*** Opening DATA TO USE ***

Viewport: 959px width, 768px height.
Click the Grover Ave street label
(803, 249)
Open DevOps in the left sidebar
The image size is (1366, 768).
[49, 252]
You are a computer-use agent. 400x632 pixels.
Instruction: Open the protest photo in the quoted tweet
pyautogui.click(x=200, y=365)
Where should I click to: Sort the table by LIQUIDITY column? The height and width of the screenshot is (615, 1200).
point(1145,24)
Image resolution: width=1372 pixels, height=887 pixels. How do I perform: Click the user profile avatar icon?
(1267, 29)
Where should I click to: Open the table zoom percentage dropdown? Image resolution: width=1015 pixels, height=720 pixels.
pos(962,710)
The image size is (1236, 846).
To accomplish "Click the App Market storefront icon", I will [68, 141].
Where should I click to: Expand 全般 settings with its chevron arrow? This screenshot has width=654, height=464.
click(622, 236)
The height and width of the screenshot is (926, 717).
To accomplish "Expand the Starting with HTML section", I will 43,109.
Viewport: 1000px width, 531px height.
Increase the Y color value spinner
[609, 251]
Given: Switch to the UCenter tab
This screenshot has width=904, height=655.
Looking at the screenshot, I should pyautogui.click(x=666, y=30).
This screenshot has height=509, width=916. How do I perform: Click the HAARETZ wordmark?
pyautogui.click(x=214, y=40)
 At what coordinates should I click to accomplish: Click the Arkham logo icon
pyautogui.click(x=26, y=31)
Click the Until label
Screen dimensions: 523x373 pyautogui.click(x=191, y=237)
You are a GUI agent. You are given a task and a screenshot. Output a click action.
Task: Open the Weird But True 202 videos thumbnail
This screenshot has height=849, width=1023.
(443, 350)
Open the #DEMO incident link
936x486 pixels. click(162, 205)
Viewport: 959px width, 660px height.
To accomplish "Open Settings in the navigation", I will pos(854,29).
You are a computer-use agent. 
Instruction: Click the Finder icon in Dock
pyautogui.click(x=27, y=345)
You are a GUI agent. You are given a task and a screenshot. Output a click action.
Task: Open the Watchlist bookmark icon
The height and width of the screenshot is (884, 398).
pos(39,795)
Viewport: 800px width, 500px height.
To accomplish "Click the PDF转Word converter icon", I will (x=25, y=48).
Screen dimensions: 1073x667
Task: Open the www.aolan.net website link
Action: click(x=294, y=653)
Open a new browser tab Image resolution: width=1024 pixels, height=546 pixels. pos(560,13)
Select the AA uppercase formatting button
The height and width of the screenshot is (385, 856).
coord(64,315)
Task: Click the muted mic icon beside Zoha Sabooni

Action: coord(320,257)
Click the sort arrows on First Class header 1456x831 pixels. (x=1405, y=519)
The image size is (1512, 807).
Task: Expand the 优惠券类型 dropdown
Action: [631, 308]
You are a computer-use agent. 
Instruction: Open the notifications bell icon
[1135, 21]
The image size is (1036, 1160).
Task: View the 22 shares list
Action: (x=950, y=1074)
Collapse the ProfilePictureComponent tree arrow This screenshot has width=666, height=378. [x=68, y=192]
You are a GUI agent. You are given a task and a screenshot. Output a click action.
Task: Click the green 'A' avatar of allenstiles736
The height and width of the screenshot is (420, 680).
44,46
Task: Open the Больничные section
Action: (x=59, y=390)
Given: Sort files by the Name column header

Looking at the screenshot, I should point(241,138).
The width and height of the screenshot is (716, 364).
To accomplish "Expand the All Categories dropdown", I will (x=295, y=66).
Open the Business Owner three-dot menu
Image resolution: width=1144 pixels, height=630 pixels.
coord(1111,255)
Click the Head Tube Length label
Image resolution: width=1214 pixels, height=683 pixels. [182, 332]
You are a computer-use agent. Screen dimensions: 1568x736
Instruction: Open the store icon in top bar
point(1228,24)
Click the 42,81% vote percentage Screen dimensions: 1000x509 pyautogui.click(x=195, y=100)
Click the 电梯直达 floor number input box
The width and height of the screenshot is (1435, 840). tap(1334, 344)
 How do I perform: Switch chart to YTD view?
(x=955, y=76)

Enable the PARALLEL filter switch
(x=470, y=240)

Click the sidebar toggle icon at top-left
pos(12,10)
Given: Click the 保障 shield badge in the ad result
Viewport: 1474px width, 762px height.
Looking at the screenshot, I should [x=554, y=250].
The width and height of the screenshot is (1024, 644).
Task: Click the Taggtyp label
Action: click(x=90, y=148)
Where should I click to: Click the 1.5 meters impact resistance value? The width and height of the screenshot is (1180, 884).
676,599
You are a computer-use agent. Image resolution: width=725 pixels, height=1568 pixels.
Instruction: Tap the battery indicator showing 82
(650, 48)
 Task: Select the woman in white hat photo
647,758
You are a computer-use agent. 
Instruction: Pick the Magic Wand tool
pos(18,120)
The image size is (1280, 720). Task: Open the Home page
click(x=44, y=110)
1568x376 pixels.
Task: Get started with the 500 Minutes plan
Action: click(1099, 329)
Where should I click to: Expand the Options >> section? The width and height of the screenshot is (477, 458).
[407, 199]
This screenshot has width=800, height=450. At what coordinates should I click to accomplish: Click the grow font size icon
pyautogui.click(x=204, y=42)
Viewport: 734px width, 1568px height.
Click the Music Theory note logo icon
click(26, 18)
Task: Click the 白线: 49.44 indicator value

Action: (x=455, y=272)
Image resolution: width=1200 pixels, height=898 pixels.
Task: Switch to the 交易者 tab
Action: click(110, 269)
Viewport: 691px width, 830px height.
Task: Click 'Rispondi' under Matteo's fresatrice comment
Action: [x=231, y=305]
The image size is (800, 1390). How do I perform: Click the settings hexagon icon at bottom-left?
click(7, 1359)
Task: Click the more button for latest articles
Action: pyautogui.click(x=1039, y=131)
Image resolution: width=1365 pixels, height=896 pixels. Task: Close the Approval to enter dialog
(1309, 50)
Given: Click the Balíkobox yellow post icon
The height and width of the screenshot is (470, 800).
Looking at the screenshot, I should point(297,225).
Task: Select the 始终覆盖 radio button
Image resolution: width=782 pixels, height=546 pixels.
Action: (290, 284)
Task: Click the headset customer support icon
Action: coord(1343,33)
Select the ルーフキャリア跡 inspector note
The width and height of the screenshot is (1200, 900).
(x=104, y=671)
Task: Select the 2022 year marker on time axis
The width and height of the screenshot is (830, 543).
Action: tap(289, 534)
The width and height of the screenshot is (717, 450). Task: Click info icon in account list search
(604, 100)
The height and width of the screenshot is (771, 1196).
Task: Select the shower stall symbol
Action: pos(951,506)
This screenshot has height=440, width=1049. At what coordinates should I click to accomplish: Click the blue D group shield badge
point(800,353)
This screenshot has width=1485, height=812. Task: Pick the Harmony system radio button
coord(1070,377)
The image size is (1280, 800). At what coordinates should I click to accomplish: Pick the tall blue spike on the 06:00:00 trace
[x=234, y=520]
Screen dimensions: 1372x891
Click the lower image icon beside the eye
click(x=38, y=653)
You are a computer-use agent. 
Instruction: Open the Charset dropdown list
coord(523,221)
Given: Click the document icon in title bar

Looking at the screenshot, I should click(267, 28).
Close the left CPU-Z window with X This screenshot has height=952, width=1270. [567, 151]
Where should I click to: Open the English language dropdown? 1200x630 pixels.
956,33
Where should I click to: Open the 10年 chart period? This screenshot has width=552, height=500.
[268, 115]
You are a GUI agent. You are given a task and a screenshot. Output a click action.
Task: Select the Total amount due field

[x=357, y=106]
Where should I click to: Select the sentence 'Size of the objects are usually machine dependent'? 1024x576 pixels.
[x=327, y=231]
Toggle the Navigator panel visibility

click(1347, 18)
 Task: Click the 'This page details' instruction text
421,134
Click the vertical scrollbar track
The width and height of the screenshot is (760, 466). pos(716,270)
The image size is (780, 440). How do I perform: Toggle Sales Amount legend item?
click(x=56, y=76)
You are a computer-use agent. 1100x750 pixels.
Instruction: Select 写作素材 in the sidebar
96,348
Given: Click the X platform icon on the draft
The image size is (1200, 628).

*** Closing DATA TO USE ***

→ **DESCRIPTION OF THE TASK**:
Would you repeat the lines from the one containing "Given: Click the X platform icon on the draft" through the end of the data, exactly, with nothing before or after them?

→ **SOLUTION TO THE PROBLEM**:
Given: Click the X platform icon on the draft
The image size is (1200, 628).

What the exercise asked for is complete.